Fueled Collective Expands Footprint in NYC
Shared Coworking Space subletting from Foursquare at 568 Broadway in SoHo Grows by 50%.
March 19, 2013 (Newswire.com) - Fueled Collective (http://fueled.com/coworking-space-nyc/), a shared coworking space housing mostly technology startups, located at 568 Broadway (also known as The Prince Building) in Manhattan's posh SoHo district has announced that they have signed a lease with their landlord, the popular social media startup Foursquare to expand their offices.
Following the bankruptcy of two neighbors on the floor, Indaba Music, a social network for musicians and 20Ã—200, an ecommerce site for art collectors, the Fueled Collective negotiated a new lease to absorb the now empty offices. The deal was done directly and without brokers. The Fueled Collective had previously occupied approximately 12,000 square feet of space, and is expanding to 18,000 square feet.

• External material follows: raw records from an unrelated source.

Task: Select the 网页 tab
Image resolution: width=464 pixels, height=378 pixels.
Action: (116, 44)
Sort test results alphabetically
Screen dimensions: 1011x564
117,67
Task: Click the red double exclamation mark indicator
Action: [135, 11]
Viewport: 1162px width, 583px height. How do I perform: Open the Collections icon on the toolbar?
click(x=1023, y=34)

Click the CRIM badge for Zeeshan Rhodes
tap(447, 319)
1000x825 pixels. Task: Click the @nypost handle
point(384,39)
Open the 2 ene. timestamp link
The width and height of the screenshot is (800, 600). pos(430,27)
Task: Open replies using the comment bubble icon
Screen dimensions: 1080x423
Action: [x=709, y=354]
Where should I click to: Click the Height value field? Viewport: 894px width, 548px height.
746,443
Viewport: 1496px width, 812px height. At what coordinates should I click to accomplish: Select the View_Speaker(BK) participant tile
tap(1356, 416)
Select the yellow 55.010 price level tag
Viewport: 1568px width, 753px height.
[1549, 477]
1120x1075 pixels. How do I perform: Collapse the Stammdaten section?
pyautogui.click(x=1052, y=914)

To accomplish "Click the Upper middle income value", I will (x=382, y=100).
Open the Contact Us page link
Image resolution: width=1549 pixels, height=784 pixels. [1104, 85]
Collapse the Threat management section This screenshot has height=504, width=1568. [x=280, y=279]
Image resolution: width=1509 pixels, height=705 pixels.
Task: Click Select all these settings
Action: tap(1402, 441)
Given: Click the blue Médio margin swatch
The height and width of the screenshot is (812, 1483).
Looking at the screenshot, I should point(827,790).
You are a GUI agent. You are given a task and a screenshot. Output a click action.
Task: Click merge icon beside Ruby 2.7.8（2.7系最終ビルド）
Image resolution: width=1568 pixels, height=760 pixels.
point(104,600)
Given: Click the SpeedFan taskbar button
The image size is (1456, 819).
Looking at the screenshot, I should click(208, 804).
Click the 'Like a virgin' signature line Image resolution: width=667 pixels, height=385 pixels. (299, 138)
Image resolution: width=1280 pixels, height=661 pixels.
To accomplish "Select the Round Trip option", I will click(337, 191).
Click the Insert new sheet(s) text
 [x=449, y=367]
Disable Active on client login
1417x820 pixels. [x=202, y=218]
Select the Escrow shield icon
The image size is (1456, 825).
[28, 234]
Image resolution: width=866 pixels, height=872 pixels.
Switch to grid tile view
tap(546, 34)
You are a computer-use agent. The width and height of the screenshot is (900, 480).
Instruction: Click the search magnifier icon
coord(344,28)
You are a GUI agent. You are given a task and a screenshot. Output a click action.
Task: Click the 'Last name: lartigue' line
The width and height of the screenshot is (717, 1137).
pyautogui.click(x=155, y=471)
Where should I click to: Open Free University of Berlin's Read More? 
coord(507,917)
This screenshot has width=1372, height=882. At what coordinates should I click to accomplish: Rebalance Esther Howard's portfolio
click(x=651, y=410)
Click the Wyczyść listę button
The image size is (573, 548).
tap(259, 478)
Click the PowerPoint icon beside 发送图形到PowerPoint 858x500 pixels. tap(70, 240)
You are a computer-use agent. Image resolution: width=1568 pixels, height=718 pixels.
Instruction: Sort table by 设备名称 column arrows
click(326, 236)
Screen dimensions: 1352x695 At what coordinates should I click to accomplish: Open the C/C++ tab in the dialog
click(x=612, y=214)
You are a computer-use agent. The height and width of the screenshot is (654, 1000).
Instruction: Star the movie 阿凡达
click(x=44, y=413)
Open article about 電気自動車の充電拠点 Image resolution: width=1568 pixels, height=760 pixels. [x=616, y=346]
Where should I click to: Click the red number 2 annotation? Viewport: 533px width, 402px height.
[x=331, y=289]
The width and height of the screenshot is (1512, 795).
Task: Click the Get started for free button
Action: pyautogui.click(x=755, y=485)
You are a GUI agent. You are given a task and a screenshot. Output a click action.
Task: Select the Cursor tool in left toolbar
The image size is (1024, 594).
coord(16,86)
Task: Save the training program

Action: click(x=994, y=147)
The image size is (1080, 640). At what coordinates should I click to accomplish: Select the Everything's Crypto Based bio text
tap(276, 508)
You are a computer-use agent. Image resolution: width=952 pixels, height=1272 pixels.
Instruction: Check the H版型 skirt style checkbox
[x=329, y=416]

The floor plan is also changing from three separate open spaces into one large open space divided by partial walls. The layout will remain a bullpen style space where the different companies within the Fueled Collective can mingle and interact with one another, a benefit touted by members of the Collective as an important factor. The space also will house seven individually designed meeting rooms with glass doors and flat screen televisions. In true tech startup style, the space will sport a ping pong table, foosball table, arcade games and even an antique piano.
The Fueled Collective is a shared coworking space that houses startups and rents by the desk. Its founder, Rameet Chawla, is himself a founder of a successful startup; the mobile app design agency Fueled (his firm is also the largest member of the Collective). "The expansion is something we wanted to do for a while now," says Chawla, "we toyed with the idea of other spaces, but when these offices opened up we jumped at it. We love being at 568 and the Foursquare team are great landlords."
The Collective currently houses 20 startups in 100 desks. The new space is expected to house as many as 30 companies in 150 desks.